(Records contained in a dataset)

_ _ _

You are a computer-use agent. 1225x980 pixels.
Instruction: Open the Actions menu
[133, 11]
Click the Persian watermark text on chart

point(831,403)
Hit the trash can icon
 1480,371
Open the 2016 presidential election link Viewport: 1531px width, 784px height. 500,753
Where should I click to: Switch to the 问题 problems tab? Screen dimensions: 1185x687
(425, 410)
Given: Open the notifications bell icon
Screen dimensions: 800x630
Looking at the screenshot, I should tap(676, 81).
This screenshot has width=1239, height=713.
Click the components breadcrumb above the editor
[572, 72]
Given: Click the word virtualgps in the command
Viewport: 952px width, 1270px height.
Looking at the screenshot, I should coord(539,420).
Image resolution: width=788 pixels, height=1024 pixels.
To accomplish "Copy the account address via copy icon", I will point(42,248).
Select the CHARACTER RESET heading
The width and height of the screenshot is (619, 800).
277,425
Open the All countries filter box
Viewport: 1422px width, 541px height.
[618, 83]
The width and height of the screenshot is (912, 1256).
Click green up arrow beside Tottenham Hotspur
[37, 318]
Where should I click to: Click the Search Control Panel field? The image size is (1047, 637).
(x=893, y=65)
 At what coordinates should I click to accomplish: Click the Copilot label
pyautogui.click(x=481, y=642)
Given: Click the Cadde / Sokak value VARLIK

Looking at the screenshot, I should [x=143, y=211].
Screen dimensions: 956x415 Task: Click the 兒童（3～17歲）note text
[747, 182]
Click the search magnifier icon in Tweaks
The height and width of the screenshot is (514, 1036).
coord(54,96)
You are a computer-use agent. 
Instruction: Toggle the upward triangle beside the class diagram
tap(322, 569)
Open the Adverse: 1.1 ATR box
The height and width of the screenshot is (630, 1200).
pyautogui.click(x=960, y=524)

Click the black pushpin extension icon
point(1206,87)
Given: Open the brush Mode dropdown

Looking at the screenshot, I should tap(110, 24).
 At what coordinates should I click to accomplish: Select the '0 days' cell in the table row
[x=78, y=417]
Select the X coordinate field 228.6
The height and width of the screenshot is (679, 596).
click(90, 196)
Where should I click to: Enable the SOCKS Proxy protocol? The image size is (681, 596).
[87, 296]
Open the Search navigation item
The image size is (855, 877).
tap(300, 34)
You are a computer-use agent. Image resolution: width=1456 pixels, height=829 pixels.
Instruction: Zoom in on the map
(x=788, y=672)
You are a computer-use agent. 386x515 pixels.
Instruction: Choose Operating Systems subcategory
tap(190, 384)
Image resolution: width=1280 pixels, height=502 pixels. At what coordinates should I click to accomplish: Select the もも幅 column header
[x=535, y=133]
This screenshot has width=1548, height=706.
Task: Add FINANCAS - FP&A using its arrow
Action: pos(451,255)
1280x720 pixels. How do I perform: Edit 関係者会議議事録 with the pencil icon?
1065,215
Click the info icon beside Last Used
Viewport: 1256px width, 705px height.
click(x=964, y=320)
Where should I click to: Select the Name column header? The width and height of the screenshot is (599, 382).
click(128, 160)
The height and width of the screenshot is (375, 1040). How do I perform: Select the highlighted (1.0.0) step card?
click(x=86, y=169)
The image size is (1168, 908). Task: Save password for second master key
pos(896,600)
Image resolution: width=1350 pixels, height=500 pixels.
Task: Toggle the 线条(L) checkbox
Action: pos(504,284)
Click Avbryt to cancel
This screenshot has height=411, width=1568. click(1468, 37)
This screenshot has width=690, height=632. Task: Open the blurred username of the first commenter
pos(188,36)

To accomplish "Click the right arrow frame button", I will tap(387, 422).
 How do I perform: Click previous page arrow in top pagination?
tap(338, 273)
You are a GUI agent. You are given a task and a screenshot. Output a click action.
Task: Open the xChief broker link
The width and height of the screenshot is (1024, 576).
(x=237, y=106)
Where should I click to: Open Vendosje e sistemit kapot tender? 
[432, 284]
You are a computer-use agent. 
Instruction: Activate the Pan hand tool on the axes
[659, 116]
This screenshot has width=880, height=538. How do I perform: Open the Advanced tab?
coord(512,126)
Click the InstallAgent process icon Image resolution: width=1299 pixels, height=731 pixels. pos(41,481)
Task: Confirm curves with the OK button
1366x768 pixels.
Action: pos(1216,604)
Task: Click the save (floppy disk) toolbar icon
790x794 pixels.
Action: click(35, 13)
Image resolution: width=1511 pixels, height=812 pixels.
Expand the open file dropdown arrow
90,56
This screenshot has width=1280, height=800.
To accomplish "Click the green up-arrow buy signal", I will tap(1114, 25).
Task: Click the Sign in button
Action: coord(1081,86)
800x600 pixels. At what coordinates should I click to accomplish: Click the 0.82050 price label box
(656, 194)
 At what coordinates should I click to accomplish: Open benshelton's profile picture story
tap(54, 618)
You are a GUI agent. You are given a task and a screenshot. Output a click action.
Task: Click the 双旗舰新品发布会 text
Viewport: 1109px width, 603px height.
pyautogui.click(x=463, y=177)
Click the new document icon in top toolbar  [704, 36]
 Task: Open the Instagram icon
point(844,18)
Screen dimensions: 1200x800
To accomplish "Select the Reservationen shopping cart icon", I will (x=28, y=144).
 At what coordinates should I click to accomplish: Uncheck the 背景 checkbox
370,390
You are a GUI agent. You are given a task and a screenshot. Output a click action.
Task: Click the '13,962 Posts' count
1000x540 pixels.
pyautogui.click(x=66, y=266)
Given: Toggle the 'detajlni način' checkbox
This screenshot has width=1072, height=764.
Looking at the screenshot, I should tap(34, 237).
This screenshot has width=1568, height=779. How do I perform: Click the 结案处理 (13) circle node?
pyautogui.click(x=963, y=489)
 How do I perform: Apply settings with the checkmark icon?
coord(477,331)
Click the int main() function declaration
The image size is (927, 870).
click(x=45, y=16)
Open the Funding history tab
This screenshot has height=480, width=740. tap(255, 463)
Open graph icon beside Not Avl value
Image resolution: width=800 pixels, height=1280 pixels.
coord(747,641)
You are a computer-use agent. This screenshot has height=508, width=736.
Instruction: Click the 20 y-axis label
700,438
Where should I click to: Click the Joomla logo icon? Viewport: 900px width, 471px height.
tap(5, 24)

_ _ _

- _EXERCISE DESCRIPTION_
Give the entries once more, exactly as they appear.

- _ANSWER TO THE PROBLEM_
You are a computer-use agent. 1225x980 pixels.
Instruction: Open the Actions menu
[133, 11]
Click the Persian watermark text on chart

point(831,403)
Hit the trash can icon
 1480,371
Open the 2016 presidential election link Viewport: 1531px width, 784px height. 500,753
Where should I click to: Switch to the 问题 problems tab? Screen dimensions: 1185x687
(425, 410)
Given: Open the notifications bell icon
Screen dimensions: 800x630
Looking at the screenshot, I should tap(676, 81).
This screenshot has width=1239, height=713.
Click the components breadcrumb above the editor
[572, 72]
Given: Click the word virtualgps in the command
Viewport: 952px width, 1270px height.
Looking at the screenshot, I should coord(539,420).
Image resolution: width=788 pixels, height=1024 pixels.
To accomplish "Copy the account address via copy icon", I will point(42,248).
Select the CHARACTER RESET heading
The width and height of the screenshot is (619, 800).
277,425
Open the All countries filter box
Viewport: 1422px width, 541px height.
[618, 83]
The width and height of the screenshot is (912, 1256).
Click green up arrow beside Tottenham Hotspur
[37, 318]
Where should I click to: Click the Search Control Panel field? The image size is (1047, 637).
(x=893, y=65)
 At what coordinates should I click to accomplish: Click the Copilot label
pyautogui.click(x=481, y=642)
Given: Click the Cadde / Sokak value VARLIK

Looking at the screenshot, I should [x=143, y=211].
Screen dimensions: 956x415 Task: Click the 兒童（3～17歲）note text
[747, 182]
Click the search magnifier icon in Tweaks
The height and width of the screenshot is (514, 1036).
coord(54,96)
You are a computer-use agent. 
Instruction: Toggle the upward triangle beside the class diagram
tap(322, 569)
Open the Adverse: 1.1 ATR box
The height and width of the screenshot is (630, 1200).
pyautogui.click(x=960, y=524)

Click the black pushpin extension icon
point(1206,87)
Given: Open the brush Mode dropdown

Looking at the screenshot, I should tap(110, 24).
 At what coordinates should I click to accomplish: Select the '0 days' cell in the table row
[x=78, y=417]
Select the X coordinate field 228.6
The height and width of the screenshot is (679, 596).
click(90, 196)
Where should I click to: Enable the SOCKS Proxy protocol? The image size is (681, 596).
[87, 296]
Open the Search navigation item
The image size is (855, 877).
tap(300, 34)
You are a computer-use agent. Image resolution: width=1456 pixels, height=829 pixels.
Instruction: Zoom in on the map
(x=788, y=672)
You are a computer-use agent. 386x515 pixels.
Instruction: Choose Operating Systems subcategory
tap(190, 384)
Image resolution: width=1280 pixels, height=502 pixels. At what coordinates should I click to accomplish: Select the もも幅 column header
[x=535, y=133]
This screenshot has width=1548, height=706.
Task: Add FINANCAS - FP&A using its arrow
Action: pos(451,255)
1280x720 pixels. How do I perform: Edit 関係者会議議事録 with the pencil icon?
1065,215
Click the info icon beside Last Used
Viewport: 1256px width, 705px height.
click(x=964, y=320)
Where should I click to: Select the Name column header? The width and height of the screenshot is (599, 382).
click(128, 160)
The height and width of the screenshot is (375, 1040). How do I perform: Select the highlighted (1.0.0) step card?
click(x=86, y=169)
The image size is (1168, 908). Task: Save password for second master key
pos(896,600)
Image resolution: width=1350 pixels, height=500 pixels.
Task: Toggle the 线条(L) checkbox
Action: pos(504,284)
Click Avbryt to cancel
This screenshot has height=411, width=1568. click(1468, 37)
This screenshot has width=690, height=632. Task: Open the blurred username of the first commenter
pos(188,36)

To accomplish "Click the right arrow frame button", I will tap(387, 422).
 How do I perform: Click previous page arrow in top pagination?
tap(338, 273)
You are a GUI agent. You are given a task and a screenshot. Output a click action.
Task: Open the xChief broker link
The width and height of the screenshot is (1024, 576).
(x=237, y=106)
Where should I click to: Open Vendosje e sistemit kapot tender? 
[432, 284]
You are a computer-use agent. 
Instruction: Activate the Pan hand tool on the axes
[659, 116]
This screenshot has width=880, height=538. How do I perform: Open the Advanced tab?
coord(512,126)
Click the InstallAgent process icon Image resolution: width=1299 pixels, height=731 pixels. pos(41,481)
Task: Confirm curves with the OK button
1366x768 pixels.
Action: pos(1216,604)
Task: Click the save (floppy disk) toolbar icon
790x794 pixels.
Action: click(35, 13)
Image resolution: width=1511 pixels, height=812 pixels.
Expand the open file dropdown arrow
90,56
This screenshot has width=1280, height=800.
To accomplish "Click the green up-arrow buy signal", I will tap(1114, 25).
Task: Click the Sign in button
Action: coord(1081,86)
800x600 pixels. At what coordinates should I click to accomplish: Click the 0.82050 price label box
(656, 194)
 At what coordinates should I click to accomplish: Open benshelton's profile picture story
tap(54, 618)
You are a GUI agent. You are given a task and a screenshot. Output a click action.
Task: Click the 双旗舰新品发布会 text
Viewport: 1109px width, 603px height.
pyautogui.click(x=463, y=177)
Click the new document icon in top toolbar  [704, 36]
 Task: Open the Instagram icon
point(844,18)
Screen dimensions: 1200x800
To accomplish "Select the Reservationen shopping cart icon", I will (x=28, y=144).
 At what coordinates should I click to accomplish: Uncheck the 背景 checkbox
370,390
You are a GUI agent. You are given a task and a screenshot. Output a click action.
Task: Click the '13,962 Posts' count
1000x540 pixels.
pyautogui.click(x=66, y=266)
Given: Toggle the 'detajlni način' checkbox
This screenshot has width=1072, height=764.
Looking at the screenshot, I should tap(34, 237).
This screenshot has width=1568, height=779. How do I perform: Click the 结案处理 (13) circle node?
pyautogui.click(x=963, y=489)
 How do I perform: Apply settings with the checkmark icon?
coord(477,331)
Click the int main() function declaration
The image size is (927, 870).
click(x=45, y=16)
Open the Funding history tab
This screenshot has height=480, width=740. tap(255, 463)
Open graph icon beside Not Avl value
Image resolution: width=800 pixels, height=1280 pixels.
coord(747,641)
You are a computer-use agent. This screenshot has height=508, width=736.
Instruction: Click the 20 y-axis label
700,438
Where should I click to: Click the Joomla logo icon? Viewport: 900px width, 471px height.
tap(5, 24)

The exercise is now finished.